PROBLEM STATEMENT =
Your job is to report every line of the entries that has "column".

[DATA EXCERPTS]

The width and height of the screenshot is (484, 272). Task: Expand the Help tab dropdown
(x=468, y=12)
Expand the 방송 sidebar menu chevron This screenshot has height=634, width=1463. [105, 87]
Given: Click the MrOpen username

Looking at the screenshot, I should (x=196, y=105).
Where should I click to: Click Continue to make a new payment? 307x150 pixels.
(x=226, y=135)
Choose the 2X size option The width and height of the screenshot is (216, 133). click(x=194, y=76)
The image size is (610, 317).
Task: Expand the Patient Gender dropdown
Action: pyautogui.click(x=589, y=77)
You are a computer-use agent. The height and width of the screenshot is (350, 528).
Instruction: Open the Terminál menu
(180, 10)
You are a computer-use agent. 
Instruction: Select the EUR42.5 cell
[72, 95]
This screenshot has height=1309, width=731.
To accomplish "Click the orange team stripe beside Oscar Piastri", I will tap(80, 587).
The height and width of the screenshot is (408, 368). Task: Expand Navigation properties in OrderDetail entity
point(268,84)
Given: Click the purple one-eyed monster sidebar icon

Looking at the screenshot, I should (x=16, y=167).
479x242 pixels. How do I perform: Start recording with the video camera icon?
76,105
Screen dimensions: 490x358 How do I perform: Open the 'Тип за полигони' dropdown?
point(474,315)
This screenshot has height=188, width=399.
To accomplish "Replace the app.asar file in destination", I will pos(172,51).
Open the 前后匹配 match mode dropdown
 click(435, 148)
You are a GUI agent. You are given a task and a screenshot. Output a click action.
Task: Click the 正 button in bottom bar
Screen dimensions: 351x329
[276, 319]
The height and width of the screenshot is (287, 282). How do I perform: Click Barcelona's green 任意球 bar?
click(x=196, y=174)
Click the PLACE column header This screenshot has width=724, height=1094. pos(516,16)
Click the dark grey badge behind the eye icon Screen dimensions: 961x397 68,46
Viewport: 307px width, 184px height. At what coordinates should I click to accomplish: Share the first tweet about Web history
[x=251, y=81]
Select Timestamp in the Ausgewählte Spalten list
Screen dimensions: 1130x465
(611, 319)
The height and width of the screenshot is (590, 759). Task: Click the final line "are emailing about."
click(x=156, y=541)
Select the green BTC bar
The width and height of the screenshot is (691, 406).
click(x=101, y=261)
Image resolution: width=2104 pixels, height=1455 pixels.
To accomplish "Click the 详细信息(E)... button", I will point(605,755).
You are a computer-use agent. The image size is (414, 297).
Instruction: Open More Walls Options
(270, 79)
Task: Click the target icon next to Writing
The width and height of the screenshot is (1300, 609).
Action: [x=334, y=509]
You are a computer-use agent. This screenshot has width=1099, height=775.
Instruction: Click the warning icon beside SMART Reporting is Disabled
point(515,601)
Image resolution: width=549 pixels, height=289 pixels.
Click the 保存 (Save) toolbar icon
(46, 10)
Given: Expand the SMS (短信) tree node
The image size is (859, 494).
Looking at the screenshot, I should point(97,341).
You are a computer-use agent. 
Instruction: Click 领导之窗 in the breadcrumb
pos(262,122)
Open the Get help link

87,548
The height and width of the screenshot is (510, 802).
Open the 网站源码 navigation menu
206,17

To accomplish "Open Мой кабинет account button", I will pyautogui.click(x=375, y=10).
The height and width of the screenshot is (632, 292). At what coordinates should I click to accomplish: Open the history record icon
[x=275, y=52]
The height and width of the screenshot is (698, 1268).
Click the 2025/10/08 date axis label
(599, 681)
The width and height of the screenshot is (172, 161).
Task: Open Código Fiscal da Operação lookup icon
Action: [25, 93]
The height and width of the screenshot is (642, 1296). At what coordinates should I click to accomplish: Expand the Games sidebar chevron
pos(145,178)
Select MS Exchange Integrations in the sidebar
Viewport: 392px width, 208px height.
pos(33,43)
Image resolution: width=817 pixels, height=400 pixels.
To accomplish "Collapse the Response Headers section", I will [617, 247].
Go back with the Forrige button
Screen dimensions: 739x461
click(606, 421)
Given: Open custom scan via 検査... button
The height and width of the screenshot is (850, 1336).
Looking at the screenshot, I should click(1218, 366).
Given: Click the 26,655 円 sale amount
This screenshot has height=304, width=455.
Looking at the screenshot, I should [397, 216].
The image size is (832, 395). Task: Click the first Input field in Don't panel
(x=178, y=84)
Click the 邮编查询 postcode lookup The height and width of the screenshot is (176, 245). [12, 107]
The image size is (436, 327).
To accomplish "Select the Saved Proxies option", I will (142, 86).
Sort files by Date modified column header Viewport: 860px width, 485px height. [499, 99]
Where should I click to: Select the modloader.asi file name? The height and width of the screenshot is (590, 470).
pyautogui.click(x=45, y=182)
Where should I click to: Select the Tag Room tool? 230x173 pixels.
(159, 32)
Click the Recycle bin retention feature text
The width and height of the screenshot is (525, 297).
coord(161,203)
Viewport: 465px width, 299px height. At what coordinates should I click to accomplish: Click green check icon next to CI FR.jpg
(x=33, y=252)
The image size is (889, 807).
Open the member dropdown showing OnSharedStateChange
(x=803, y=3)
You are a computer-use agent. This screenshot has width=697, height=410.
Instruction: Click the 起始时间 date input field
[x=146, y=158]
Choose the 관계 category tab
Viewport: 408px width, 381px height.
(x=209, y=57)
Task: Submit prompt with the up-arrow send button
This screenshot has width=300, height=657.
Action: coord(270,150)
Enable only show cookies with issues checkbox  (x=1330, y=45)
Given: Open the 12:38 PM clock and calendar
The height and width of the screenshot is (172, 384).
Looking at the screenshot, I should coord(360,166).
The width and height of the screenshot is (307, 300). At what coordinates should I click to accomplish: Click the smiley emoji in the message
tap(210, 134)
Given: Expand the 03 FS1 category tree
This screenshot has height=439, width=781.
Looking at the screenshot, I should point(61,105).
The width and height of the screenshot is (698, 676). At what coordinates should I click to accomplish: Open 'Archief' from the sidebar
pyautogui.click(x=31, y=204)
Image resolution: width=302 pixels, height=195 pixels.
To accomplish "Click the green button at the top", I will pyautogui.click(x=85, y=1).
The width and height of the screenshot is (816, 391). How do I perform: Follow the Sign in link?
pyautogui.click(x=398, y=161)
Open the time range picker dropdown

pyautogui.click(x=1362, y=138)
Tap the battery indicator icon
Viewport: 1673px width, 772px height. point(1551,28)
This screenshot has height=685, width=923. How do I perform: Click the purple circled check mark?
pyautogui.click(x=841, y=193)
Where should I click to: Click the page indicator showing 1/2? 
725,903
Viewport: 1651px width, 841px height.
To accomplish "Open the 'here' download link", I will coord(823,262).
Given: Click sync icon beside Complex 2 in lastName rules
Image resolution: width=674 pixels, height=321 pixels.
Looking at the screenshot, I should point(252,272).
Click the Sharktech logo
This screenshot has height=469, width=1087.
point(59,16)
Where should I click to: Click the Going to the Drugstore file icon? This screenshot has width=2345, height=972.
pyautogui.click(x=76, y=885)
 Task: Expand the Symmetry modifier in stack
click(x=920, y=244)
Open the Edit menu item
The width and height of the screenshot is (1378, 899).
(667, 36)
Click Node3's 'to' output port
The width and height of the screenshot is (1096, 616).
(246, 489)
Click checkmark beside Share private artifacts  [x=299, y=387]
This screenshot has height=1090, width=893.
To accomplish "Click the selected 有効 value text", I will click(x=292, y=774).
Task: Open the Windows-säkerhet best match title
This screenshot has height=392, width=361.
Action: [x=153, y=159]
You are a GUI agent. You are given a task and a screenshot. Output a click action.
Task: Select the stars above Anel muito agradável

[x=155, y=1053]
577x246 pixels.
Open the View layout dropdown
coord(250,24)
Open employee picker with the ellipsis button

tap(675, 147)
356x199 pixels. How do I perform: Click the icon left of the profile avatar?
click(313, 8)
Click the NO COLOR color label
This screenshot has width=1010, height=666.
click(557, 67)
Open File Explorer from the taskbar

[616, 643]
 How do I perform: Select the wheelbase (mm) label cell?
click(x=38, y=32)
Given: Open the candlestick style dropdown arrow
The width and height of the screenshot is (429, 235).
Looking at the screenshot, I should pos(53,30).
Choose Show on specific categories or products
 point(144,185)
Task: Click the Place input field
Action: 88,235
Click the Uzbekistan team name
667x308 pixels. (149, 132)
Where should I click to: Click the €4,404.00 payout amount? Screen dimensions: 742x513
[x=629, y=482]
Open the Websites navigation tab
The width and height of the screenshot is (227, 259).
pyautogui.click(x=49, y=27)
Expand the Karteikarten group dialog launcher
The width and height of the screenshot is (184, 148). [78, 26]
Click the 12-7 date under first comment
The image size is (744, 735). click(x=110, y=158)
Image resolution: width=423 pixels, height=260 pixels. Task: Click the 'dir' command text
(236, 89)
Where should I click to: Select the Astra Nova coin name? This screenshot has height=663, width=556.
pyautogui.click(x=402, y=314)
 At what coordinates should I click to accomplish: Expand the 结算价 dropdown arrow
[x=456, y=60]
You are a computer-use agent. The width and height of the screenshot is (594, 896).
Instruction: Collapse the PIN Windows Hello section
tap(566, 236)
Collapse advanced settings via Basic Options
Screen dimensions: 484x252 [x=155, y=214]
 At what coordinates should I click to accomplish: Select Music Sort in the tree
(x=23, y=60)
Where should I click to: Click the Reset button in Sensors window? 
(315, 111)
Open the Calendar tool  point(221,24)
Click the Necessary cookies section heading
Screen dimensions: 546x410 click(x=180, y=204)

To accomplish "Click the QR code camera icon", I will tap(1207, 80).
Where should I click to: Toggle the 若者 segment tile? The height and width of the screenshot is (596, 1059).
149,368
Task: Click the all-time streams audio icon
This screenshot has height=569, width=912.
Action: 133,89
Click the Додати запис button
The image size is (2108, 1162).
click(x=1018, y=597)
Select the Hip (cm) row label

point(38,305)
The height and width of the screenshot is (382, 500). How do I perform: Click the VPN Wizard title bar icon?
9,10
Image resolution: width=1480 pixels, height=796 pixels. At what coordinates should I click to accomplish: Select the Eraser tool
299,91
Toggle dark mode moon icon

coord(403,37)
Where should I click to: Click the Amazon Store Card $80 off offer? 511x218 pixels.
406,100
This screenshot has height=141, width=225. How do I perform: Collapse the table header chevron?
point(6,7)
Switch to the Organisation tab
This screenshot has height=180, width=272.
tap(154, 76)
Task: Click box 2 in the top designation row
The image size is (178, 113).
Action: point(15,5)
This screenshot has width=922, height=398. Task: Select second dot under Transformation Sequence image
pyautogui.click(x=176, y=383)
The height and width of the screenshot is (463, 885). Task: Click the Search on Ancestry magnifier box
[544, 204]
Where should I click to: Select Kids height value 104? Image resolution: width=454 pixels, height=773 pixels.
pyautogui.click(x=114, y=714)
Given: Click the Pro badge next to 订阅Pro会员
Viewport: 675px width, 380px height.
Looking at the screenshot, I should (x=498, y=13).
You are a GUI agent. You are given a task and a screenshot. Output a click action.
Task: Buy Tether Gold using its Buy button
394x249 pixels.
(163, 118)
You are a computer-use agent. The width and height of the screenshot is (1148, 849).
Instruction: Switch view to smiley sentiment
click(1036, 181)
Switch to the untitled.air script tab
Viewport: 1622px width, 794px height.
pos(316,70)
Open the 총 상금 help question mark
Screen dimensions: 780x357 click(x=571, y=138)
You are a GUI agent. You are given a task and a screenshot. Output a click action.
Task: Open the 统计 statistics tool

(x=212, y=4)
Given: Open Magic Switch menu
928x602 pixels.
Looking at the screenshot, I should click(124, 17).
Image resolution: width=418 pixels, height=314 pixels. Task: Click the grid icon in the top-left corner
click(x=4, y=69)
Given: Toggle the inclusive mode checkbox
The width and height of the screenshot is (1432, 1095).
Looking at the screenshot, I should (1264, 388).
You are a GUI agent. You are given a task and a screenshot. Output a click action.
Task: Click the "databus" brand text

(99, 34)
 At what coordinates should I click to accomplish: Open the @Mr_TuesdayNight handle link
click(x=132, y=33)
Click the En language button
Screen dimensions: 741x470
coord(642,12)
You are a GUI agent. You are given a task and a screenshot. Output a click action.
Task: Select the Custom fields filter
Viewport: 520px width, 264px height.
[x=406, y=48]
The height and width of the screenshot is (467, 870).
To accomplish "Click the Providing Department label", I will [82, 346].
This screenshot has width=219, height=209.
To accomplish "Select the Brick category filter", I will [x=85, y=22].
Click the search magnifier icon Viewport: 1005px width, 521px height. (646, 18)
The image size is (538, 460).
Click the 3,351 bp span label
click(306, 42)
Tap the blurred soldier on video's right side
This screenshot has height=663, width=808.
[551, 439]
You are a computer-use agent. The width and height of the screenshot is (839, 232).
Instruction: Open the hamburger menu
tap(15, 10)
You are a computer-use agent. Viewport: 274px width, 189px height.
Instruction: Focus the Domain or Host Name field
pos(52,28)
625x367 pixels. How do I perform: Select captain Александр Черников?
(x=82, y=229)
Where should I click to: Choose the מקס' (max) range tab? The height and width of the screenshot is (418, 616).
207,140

[/DATA EXCERPTS]

REPLY =
Click the PLACE column header This screenshot has width=724, height=1094. pos(516,16)
Sort files by Date modified column header Viewport: 860px width, 485px height. [499, 99]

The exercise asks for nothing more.